The defendant was indicted for a violation of the election and registry law of the city and county of New York, passed May 14, 1872, and its amendments. in having willfully excluded the vote of John F. Gerdes at the election of November, 1881, knowing that he was legally entitled to vote at such election.

11 N. Y. Crim. Rep. 132 (1883).

He demanded a separate trial, and was tried and convicted in the Court of General Sessions of New York, November, 1882, before Recorder SMYTH and a jury, and sentenced to one year's imprisonment in the State prison.

The indictment charged that Gerdes was entitled to vote at the election named, and that the appellant, well knowing that he was lawfully entitled to vote and a duly qualified voter at such election, did then and there feloniously and willfully exclude the vote of Gerdes so tendered, against the form of the statute in such case made and provided. The testimony in the case abundantly showed the performance of all the duties on the part of Gerdes, the voter, which required from the inspectors the reception of his ballot. But it appeared that some person had voted in his name prior to the presentation of his vote, and it was for that reason that the defendant, with the other inspectors, declined to received his vote. It appeared also that he made three applications to have his ballot received; that upon his first application, he was told by the inspectors, after having been informed of the incident already mentioned, viz.: that some person had voted in his name, that he might call back in an hour, and that they would send to headquarters for information; that he went back in an hour or so and asked whether they had received any answer, and they replied in the affirmative.

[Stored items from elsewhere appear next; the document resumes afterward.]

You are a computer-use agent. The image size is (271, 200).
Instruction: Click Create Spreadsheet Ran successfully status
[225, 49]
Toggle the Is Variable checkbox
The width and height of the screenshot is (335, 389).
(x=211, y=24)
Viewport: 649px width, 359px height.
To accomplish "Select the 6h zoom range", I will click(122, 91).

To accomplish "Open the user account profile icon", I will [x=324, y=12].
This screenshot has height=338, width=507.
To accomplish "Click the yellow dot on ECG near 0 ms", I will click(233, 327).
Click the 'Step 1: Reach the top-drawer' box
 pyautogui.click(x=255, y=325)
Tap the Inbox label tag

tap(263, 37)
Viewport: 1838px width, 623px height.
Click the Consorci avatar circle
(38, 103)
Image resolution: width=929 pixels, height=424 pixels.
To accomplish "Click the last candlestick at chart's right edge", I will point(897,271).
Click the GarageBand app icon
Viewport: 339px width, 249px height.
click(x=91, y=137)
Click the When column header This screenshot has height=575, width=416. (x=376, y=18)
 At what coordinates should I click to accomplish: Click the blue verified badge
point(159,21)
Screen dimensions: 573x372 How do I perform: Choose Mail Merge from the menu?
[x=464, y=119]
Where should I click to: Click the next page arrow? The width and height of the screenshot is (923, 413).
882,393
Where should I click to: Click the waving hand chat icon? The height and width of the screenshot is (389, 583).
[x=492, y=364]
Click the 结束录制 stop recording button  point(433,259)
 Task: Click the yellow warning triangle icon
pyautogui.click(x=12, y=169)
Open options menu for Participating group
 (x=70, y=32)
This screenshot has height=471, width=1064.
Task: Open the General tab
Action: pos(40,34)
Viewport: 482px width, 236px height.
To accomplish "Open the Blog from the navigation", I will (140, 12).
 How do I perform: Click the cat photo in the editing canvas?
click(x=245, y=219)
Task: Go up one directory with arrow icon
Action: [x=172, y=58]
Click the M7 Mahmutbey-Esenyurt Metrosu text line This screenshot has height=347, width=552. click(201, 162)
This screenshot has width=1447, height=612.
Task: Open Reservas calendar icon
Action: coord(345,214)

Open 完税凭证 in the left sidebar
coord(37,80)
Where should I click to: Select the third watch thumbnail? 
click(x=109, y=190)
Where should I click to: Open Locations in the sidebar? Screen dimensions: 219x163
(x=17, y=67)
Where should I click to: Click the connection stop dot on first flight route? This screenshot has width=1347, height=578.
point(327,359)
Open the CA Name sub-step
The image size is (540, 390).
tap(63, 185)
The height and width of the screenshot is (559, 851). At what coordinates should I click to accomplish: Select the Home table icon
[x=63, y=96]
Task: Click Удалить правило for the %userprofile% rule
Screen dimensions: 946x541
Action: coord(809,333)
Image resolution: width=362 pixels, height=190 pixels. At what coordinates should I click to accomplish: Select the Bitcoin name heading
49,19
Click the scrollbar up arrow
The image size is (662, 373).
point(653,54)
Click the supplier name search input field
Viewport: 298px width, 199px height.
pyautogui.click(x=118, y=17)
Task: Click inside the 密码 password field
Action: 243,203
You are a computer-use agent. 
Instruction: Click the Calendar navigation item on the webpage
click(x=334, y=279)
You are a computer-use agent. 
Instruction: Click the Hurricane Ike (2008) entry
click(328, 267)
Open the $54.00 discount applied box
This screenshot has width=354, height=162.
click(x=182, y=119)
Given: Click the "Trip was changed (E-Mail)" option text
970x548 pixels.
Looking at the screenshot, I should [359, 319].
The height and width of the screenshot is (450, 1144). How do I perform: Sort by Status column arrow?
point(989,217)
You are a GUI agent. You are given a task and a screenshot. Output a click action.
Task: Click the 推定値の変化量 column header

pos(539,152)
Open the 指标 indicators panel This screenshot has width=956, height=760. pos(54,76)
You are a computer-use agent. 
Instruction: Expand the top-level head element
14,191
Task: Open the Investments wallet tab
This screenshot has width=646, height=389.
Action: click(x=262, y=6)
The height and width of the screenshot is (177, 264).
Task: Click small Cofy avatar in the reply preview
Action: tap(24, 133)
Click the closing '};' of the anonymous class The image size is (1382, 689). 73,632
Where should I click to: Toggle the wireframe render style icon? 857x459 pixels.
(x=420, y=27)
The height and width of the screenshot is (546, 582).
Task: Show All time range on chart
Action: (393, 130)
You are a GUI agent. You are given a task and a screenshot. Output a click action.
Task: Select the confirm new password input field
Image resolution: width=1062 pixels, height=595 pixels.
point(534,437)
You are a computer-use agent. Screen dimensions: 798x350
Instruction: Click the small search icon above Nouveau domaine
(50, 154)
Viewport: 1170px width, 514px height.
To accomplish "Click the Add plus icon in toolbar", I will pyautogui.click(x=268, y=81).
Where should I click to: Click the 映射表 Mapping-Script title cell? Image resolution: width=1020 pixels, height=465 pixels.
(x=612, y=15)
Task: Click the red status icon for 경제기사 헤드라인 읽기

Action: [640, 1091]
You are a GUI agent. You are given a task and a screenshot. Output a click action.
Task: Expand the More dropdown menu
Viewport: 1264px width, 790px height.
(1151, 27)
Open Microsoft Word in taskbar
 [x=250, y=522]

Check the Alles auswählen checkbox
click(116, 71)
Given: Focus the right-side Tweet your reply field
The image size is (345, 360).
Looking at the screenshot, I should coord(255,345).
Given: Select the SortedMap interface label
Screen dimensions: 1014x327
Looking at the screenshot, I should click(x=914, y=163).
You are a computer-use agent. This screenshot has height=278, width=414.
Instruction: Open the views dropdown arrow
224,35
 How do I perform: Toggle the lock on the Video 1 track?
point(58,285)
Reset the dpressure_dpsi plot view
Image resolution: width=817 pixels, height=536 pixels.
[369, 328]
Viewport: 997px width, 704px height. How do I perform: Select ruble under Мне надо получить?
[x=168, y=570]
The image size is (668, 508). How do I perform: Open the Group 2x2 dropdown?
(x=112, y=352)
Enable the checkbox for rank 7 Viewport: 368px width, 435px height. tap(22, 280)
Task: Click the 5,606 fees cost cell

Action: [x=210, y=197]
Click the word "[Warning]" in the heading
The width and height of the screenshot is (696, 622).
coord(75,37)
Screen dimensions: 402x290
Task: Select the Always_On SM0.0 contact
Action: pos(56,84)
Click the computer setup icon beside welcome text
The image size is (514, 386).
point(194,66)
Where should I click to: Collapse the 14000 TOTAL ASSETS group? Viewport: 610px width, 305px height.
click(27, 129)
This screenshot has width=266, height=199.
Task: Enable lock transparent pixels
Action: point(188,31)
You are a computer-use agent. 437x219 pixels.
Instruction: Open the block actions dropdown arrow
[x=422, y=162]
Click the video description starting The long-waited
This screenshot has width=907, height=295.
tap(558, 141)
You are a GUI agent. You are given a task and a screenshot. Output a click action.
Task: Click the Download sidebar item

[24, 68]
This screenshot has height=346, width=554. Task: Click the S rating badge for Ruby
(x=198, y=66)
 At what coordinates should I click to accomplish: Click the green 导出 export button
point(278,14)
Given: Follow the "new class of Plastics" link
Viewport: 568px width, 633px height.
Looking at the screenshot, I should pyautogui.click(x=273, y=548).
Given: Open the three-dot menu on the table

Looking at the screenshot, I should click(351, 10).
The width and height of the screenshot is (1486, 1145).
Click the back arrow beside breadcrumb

For the defence it was shown that they did send to John J. O'Brien, who was the chief of the bureau of elections, in reference to the vote of Mr. Gerdes and asked his advice, and that he suggested that the best way to settle the matter was by an application by Mr. Gerdes for a mandamus; that there was plenty of time, and lawyers present to procure it. There is no doubt upon the evidence that the suggestion was made in the presence and hearing of Mr. Gerdes, for a Mr. Ball, a witness for the prosecution, stated that he heard Mr. O'Brien say something about getting a mandamus, and that Gerdes was present. When the prosecution rested, and again at the close of the case, counsel for defendant asked the court to advise the jury to acquit, on the ground that the evidence, did not, in law sustain the indictment. The motions were denied and exceptions taken; various exceptions were also taken to the recorder's charge to the jury, which are fully set forth in the opinion.

William F. Kintzing and John E. Brodsky, for the prisoner, appellant. The appellant was acting in a judicial capacity; he is, therefore, not answerable for a mistake of law. The law makes the inspectors the judges of the qualifications of a voter, his right to vote, and on the exercise of their deliberative judgments upon that question they can not be held responsible.1 An action does not lie against individuals for acts erroneously done in a corporate capacity from which detriment happens to the plaintiff, at least not without proof of malice. An action on the case will not lie against inspectors of an election for refusing the vote of a person legally qualified to vote, without proving malice expressed or implied. The vote of John F. Gerdes was not willfully excluded by the board of inspectors, or by any of the inspectors. To do an act "willfully " in contemplation of law is to do it "maliciously, wickedly, criminally." The act must be the offspring of a mind criminally inclined, the

1 Bishop Stat. Crimes, sec. 806; Byrne v. State, 12 Wis. 519; State v. Daniels, 44 N. H. 383; State v. McDonald, 4 Harr. (Del.) 555; State v. Porter, 4 Id. 556.

2 Harman v. Tappenden, 1 East, 555.

Jenkins v. Waldron, 11 Johns. 114; Geotchens v. Matthewson, 5 Lans. 214; People v. Coon. 15 Wend. 277; People v. Norton, 7 Barb. 477; King v. Barron, 3 Barn. & Ad. 432; 1 Russ. Cr., 136; 1 Chitty Cr. Law, 873; Wharton Am. Law, 1732, 2d ed.